:: TASK MATERIAL ::
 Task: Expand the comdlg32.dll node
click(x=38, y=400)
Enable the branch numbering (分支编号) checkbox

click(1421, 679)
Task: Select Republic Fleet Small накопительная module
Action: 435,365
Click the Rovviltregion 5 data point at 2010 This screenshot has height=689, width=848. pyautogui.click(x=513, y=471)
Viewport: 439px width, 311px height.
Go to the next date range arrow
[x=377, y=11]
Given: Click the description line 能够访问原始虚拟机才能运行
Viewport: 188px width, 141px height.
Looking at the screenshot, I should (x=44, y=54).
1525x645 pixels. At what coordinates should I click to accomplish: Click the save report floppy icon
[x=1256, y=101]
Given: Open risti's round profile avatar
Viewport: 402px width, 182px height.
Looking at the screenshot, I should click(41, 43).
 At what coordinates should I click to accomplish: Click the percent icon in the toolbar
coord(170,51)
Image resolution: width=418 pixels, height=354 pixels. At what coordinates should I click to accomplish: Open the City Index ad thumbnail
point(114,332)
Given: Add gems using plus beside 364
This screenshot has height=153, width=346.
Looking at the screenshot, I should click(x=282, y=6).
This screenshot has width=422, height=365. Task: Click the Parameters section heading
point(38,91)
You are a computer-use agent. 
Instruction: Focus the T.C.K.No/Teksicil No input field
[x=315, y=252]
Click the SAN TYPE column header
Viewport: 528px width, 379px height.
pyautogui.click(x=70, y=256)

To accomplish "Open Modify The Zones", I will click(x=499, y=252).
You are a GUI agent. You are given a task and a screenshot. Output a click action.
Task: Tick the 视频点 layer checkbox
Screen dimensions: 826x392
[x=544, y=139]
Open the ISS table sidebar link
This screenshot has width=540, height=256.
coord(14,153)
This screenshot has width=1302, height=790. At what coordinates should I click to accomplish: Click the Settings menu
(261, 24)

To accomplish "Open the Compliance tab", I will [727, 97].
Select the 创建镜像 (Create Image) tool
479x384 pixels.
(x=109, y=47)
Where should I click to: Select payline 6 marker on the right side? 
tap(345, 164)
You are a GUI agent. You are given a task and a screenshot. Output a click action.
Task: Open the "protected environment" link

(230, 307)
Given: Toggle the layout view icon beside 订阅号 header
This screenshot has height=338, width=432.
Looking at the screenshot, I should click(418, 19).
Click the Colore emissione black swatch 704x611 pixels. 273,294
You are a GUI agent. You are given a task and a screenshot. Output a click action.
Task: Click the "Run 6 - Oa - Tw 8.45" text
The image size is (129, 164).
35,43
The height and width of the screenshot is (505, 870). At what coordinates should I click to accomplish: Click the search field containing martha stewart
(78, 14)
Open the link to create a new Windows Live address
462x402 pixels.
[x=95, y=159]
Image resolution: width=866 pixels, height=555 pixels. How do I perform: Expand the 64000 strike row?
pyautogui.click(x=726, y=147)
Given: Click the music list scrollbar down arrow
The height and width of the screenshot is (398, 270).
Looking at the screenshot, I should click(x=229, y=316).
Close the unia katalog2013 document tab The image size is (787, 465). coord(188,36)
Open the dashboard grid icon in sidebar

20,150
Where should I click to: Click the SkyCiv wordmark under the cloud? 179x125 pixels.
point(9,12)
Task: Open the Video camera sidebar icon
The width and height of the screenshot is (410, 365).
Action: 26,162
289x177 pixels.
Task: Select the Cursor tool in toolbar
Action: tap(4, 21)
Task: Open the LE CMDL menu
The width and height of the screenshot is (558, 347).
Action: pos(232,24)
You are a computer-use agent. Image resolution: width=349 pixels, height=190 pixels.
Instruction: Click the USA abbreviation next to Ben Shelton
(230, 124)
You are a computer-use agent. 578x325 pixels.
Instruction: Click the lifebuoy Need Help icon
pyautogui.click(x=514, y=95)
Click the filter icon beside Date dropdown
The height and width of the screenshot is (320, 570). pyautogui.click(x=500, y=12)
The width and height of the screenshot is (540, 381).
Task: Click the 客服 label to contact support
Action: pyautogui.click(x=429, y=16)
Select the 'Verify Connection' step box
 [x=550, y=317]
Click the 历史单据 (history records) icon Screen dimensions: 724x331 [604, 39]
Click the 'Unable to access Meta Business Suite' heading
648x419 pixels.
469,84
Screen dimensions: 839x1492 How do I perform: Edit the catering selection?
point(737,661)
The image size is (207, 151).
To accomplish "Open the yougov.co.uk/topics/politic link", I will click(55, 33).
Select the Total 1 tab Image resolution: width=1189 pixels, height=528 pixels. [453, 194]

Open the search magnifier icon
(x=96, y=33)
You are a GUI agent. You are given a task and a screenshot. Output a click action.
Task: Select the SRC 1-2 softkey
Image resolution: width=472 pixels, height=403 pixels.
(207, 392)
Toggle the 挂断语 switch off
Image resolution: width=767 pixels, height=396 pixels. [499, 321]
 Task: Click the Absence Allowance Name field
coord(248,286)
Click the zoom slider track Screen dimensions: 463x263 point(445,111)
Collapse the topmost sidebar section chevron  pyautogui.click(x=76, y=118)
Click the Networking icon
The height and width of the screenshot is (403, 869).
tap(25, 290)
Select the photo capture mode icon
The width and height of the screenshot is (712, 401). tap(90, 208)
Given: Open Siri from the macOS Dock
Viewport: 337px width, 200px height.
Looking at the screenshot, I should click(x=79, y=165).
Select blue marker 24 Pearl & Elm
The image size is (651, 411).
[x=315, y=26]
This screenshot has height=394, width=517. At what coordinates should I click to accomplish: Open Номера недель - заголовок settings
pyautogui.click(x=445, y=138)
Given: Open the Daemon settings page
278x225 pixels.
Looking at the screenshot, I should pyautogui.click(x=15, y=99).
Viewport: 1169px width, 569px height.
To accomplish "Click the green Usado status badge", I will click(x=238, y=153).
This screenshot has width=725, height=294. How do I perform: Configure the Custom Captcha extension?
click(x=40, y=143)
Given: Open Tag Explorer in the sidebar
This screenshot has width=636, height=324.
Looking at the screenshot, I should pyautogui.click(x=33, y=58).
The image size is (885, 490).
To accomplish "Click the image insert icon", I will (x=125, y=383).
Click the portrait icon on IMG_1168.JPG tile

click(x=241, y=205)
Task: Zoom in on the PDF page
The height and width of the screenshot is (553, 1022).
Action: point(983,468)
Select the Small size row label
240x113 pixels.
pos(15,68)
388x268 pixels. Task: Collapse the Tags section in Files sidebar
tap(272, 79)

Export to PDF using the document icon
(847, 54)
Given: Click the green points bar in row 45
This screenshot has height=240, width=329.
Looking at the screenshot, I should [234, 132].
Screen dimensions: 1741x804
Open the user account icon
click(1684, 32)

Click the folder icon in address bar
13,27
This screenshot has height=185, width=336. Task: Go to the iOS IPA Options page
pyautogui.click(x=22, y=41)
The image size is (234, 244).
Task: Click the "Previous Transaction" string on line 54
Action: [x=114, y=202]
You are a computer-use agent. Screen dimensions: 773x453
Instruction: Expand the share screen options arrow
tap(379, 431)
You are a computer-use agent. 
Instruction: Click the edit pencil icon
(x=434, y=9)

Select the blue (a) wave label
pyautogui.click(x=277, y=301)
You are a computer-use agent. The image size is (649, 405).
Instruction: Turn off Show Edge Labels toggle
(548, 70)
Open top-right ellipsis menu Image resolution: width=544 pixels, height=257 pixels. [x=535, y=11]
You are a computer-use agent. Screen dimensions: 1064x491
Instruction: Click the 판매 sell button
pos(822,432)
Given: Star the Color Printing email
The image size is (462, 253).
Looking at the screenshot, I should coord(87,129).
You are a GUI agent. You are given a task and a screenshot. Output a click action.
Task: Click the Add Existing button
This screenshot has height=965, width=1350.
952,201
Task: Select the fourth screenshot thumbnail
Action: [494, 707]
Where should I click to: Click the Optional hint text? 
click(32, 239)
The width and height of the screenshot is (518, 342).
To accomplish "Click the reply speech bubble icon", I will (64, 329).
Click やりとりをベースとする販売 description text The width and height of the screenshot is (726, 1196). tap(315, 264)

:: TASK REQUIREMENTS ::
Above are the records. Identify each line that contains the word "description".

:: EXERCISE ANSWER ::
Given: Click the description line 能够访问原始虚拟机才能运行
Click やりとりをベースとする販売 description text The width and height of the screenshot is (726, 1196). tap(315, 264)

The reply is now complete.